▸ **The request**:
Reproduce without alteration every line of the entries below, from the line containing "Where should I click to: Open the" down to the line containing "(x=450, y=431)", including both of those lines.

▸ **Material shown**:
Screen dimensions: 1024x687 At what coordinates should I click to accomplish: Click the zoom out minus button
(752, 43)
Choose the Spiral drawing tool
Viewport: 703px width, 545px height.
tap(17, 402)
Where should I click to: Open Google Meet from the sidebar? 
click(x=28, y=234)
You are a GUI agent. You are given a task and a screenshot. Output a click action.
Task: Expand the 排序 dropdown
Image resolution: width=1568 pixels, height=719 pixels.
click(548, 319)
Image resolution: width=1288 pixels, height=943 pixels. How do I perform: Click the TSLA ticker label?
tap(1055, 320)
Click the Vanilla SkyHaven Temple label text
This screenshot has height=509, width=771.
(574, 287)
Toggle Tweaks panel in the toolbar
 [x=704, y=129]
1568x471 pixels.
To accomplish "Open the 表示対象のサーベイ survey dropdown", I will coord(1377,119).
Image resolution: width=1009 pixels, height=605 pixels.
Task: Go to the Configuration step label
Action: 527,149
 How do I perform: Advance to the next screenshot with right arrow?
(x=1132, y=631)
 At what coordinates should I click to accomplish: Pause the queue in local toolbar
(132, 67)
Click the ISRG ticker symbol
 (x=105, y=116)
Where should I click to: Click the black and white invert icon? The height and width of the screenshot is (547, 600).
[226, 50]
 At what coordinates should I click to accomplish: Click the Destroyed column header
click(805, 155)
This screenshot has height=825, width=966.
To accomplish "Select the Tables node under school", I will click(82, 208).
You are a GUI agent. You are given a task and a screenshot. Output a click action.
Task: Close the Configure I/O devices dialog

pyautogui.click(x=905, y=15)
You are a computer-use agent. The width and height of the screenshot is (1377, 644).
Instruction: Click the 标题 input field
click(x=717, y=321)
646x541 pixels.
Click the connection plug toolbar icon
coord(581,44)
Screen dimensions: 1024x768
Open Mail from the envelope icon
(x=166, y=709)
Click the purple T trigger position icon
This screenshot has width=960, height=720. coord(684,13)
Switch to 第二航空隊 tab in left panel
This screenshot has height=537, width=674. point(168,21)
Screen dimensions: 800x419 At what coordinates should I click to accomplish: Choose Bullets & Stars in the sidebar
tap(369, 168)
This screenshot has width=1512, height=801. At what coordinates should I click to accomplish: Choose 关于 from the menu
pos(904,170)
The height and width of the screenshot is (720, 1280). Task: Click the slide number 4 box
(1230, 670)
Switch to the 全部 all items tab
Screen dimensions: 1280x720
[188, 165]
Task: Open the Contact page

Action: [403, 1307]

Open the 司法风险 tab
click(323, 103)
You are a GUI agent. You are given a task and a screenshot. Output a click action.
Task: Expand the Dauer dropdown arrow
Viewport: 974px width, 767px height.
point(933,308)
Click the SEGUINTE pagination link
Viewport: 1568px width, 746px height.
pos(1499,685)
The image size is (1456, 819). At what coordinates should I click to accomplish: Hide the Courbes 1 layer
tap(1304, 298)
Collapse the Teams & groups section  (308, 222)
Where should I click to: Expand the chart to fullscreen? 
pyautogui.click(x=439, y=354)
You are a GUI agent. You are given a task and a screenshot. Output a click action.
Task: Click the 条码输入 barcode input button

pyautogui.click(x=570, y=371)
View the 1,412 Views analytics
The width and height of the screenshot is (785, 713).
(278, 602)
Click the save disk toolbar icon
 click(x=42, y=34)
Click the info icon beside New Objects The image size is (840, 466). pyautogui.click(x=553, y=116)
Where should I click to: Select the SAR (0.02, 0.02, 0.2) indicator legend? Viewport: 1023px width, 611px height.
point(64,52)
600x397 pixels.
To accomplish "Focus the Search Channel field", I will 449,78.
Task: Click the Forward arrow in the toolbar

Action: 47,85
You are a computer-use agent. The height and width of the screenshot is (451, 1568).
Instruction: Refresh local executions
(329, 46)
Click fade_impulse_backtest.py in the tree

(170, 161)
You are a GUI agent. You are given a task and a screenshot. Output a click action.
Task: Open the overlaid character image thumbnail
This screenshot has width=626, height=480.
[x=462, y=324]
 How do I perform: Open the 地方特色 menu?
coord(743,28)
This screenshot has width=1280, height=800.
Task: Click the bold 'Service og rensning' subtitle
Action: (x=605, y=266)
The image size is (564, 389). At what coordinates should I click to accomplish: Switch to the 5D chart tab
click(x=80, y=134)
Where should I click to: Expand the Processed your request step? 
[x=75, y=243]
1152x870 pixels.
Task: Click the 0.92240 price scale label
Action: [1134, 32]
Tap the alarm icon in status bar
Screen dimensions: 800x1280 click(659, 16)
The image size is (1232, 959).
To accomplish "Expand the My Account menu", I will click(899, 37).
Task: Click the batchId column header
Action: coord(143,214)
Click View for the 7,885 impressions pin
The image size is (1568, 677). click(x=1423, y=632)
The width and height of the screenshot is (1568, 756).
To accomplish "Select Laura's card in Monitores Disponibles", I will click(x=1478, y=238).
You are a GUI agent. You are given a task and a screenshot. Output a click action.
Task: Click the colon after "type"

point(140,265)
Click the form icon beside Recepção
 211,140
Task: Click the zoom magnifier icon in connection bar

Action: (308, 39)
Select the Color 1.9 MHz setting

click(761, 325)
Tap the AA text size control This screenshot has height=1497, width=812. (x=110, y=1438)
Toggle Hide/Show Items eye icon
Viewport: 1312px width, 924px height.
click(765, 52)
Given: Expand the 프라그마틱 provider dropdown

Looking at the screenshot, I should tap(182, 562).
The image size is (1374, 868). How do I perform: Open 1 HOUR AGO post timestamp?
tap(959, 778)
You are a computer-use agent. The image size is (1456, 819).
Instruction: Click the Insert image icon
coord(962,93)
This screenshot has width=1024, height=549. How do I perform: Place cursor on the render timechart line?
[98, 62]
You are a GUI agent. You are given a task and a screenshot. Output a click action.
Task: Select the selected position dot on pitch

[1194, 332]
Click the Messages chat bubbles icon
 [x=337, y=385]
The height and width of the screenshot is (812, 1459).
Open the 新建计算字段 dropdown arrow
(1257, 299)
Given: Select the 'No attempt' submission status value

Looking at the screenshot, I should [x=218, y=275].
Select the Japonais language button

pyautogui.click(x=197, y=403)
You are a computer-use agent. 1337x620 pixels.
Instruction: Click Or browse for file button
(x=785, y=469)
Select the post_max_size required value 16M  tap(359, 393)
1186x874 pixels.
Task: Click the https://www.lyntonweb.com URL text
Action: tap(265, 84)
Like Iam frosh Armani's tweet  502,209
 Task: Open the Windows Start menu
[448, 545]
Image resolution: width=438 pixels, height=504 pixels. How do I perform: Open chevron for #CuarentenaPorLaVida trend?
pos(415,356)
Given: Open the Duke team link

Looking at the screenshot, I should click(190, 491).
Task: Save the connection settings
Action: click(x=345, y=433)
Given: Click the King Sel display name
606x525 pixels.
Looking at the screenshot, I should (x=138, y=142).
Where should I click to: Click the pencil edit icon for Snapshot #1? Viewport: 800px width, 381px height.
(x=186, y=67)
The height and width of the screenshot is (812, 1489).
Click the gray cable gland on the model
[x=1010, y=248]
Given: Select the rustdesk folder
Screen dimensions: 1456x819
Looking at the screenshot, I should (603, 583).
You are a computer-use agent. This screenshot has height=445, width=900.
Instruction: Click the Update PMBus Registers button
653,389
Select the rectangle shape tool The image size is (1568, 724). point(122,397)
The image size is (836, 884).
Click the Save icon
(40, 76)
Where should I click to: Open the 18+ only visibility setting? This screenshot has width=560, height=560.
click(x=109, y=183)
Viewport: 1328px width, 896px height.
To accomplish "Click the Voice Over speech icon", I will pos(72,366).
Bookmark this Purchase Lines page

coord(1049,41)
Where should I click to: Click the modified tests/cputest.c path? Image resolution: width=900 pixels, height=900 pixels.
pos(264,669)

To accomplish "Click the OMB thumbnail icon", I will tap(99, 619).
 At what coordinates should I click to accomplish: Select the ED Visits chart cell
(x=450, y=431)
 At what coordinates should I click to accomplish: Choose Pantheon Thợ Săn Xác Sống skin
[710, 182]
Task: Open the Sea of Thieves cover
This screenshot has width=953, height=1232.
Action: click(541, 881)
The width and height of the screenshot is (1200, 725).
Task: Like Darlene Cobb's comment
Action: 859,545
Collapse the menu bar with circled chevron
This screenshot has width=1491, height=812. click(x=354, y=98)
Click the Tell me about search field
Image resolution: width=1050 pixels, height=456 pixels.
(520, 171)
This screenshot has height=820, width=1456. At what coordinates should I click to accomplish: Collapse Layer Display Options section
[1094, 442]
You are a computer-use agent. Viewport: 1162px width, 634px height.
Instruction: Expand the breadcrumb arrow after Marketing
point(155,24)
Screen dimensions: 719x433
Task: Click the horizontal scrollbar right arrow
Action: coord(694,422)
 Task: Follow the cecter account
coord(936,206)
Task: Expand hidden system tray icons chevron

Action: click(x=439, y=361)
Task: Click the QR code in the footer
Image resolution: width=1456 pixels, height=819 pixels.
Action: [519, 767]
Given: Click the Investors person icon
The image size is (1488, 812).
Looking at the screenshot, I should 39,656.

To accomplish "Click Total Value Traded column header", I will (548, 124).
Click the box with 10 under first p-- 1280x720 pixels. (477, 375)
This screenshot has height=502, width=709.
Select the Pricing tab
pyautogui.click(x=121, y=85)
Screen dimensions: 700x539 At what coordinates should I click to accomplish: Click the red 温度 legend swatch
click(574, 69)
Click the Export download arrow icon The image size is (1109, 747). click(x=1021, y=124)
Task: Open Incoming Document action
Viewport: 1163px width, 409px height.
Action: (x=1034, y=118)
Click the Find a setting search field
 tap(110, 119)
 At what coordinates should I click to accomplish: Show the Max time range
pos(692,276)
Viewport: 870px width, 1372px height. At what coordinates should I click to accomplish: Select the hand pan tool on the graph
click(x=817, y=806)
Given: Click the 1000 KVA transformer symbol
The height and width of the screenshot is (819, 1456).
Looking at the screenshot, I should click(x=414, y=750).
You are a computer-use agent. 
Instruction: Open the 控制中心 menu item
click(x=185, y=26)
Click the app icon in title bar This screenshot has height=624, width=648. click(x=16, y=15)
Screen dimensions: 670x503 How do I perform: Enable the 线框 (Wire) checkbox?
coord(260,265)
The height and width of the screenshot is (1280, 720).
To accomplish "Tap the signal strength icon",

▸ **Problem solution**:
Where should I click to: Open the 18+ only visibility setting? This screenshot has width=560, height=560.
click(x=109, y=183)
Viewport: 1328px width, 896px height.
To accomplish "Click the Voice Over speech icon", I will pos(72,366).
Bookmark this Purchase Lines page

coord(1049,41)
Where should I click to: Click the modified tests/cputest.c path? Image resolution: width=900 pixels, height=900 pixels.
pos(264,669)

To accomplish "Click the OMB thumbnail icon", I will tap(99, 619).
 At what coordinates should I click to accomplish: Select the ED Visits chart cell
(x=450, y=431)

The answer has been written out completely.